[Text and item location entries]
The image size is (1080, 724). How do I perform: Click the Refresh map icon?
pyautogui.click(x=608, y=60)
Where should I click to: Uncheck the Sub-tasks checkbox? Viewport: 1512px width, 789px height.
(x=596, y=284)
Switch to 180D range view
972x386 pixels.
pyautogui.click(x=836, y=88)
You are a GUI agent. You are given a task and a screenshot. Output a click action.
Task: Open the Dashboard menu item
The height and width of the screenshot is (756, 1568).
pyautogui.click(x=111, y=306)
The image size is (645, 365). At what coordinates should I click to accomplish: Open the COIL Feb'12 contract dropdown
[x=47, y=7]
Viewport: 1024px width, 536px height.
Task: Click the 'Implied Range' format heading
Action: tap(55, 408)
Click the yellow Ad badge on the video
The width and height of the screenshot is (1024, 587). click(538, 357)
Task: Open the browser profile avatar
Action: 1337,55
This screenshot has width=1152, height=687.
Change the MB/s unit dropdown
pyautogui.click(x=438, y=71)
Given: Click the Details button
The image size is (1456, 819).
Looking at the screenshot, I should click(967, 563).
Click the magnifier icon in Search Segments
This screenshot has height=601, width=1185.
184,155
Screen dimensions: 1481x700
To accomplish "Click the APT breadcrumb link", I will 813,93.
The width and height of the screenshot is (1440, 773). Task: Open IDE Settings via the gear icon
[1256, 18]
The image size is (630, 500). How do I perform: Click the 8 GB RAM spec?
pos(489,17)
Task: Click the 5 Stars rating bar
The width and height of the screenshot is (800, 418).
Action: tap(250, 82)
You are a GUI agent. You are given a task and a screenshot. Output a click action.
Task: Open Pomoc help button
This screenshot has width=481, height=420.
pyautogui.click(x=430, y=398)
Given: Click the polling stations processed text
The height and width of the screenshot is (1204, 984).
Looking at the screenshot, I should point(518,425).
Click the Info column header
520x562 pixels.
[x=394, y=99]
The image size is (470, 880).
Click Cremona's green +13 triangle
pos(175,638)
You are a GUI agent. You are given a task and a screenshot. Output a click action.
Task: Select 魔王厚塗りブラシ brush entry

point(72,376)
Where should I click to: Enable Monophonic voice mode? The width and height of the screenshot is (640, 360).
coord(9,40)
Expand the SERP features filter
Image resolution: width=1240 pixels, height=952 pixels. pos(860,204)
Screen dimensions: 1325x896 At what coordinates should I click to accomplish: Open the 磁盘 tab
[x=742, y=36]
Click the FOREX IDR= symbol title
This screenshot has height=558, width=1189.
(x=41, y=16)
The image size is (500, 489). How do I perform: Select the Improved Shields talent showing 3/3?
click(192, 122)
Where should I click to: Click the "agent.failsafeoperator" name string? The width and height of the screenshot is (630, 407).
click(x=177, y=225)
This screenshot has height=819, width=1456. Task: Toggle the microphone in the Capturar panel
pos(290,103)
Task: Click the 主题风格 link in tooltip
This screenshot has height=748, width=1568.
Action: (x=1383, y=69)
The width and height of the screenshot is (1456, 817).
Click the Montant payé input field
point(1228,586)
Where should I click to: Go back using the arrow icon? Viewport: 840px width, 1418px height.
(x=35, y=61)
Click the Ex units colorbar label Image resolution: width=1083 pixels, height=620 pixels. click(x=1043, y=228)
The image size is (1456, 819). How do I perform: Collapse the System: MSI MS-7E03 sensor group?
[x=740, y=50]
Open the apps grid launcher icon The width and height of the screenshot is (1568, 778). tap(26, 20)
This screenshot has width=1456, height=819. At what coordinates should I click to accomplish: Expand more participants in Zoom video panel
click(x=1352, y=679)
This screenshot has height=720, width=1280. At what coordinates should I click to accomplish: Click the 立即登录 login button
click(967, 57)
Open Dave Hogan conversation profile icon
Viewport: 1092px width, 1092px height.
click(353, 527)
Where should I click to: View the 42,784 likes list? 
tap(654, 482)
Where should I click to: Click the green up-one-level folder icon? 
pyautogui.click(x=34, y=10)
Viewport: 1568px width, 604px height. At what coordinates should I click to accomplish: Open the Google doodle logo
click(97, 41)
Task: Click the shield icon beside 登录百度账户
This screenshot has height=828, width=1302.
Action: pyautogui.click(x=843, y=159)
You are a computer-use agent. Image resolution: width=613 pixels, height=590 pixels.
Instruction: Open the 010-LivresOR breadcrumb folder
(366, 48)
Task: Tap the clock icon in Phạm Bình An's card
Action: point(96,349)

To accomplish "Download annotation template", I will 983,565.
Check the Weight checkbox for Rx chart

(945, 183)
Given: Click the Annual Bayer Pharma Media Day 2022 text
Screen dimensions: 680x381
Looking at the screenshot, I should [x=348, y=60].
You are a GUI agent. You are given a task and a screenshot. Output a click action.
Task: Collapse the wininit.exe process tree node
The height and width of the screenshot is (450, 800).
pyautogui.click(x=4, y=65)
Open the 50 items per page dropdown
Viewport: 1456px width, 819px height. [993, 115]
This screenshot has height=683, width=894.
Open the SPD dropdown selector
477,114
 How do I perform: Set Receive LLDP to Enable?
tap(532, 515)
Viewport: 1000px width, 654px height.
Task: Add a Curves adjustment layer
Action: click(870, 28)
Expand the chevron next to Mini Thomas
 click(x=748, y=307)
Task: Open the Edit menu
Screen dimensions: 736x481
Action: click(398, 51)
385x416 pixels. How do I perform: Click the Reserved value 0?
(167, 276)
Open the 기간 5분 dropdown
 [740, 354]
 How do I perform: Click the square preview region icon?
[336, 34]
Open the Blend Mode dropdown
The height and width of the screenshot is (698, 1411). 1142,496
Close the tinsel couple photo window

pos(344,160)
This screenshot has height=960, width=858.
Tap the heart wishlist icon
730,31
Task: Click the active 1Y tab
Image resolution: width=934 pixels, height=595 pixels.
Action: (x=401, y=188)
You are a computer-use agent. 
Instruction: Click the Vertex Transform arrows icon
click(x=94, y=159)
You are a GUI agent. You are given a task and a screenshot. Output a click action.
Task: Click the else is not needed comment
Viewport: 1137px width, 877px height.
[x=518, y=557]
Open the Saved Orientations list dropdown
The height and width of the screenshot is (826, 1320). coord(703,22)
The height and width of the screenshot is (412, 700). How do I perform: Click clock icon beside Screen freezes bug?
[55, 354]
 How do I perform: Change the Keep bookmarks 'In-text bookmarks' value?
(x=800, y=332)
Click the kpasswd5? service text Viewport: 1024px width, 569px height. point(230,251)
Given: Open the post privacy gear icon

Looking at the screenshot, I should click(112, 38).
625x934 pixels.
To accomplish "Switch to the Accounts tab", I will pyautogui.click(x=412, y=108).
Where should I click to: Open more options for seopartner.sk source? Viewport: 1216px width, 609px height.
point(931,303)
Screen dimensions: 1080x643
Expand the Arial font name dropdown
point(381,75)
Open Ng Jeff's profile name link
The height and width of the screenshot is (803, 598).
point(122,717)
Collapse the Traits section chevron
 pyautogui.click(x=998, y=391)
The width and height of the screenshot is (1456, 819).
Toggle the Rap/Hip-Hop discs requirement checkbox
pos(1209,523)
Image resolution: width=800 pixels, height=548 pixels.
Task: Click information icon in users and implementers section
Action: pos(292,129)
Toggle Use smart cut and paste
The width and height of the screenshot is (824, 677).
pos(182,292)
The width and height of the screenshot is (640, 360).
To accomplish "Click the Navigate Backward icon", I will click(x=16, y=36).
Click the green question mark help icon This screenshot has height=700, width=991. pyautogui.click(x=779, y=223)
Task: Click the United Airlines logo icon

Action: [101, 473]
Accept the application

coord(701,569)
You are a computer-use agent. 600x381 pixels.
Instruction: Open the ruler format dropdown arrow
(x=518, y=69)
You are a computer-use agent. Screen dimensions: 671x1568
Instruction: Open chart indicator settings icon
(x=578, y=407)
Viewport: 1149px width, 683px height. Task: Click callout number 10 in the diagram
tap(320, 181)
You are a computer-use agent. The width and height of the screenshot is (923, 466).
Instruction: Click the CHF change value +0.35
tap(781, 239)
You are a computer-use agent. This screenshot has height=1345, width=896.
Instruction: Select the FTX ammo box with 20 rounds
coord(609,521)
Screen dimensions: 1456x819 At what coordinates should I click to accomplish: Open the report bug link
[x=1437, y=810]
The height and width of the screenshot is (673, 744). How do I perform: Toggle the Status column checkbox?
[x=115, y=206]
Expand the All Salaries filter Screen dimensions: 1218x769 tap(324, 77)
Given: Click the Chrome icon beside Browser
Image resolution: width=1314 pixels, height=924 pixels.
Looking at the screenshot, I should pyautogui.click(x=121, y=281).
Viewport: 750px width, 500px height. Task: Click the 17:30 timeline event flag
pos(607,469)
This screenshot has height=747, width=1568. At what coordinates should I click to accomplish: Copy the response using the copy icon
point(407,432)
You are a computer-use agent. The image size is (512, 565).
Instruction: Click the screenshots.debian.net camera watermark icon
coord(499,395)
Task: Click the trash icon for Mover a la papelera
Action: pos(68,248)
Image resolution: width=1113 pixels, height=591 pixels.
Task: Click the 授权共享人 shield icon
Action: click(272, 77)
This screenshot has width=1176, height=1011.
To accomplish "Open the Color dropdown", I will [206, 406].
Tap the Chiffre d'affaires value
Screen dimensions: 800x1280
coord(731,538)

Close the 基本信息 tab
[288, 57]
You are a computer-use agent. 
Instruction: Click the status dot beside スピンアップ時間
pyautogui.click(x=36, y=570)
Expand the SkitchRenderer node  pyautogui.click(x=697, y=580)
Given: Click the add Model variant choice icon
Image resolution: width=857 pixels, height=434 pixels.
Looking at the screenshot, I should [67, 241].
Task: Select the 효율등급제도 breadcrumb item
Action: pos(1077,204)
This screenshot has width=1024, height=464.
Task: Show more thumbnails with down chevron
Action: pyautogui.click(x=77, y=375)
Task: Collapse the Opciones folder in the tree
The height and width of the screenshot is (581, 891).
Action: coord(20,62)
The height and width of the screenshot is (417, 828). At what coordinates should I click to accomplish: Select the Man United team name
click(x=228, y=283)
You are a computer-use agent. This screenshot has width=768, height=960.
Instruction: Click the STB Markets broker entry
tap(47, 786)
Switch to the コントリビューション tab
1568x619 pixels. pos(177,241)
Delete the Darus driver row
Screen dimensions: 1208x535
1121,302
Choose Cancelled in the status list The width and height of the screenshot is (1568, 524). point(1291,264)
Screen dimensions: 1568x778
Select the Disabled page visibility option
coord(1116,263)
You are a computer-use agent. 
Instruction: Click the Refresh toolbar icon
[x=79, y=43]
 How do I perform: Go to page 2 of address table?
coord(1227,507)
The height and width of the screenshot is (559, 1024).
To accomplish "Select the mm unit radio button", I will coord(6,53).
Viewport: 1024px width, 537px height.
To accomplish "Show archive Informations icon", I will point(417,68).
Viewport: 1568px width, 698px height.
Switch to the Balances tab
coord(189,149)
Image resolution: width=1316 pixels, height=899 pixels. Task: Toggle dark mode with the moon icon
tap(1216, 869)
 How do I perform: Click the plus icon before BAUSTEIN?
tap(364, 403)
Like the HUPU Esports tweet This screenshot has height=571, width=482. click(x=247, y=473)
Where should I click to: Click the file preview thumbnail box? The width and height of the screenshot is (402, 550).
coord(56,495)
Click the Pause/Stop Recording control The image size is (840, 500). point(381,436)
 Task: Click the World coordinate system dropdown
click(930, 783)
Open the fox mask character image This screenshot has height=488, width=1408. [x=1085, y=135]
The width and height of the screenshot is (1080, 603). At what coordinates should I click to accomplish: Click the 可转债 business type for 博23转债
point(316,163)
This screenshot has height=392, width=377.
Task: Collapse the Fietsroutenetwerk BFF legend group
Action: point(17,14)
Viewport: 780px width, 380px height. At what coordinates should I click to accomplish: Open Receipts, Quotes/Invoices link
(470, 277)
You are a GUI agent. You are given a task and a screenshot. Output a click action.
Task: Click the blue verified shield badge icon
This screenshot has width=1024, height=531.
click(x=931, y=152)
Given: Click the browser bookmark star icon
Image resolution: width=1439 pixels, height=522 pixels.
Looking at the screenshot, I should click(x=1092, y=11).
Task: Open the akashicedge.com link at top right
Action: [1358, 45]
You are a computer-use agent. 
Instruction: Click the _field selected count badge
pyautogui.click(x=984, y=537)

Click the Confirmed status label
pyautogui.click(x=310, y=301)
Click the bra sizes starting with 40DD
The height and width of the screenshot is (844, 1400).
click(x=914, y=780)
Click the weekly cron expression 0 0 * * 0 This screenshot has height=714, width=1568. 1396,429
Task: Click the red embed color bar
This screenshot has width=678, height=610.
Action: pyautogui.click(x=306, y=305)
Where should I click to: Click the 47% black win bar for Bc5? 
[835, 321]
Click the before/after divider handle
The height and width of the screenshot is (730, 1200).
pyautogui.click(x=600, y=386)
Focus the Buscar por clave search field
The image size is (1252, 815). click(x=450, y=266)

Exercise task: Rewrite the stretch of data from the line containing "Switch to the コントリビューション tab" through the line containing "coord(1116,263)", replacing "Disabled" with "Hidden" and keeping everything else unchanged.

Answer for this exercise:
Switch to the コントリビューション tab
1568x619 pixels. pos(177,241)
Delete the Darus driver row
Screen dimensions: 1208x535
1121,302
Choose Cancelled in the status list The width and height of the screenshot is (1568, 524). point(1291,264)
Screen dimensions: 1568x778
Select the Hidden page visibility option
coord(1116,263)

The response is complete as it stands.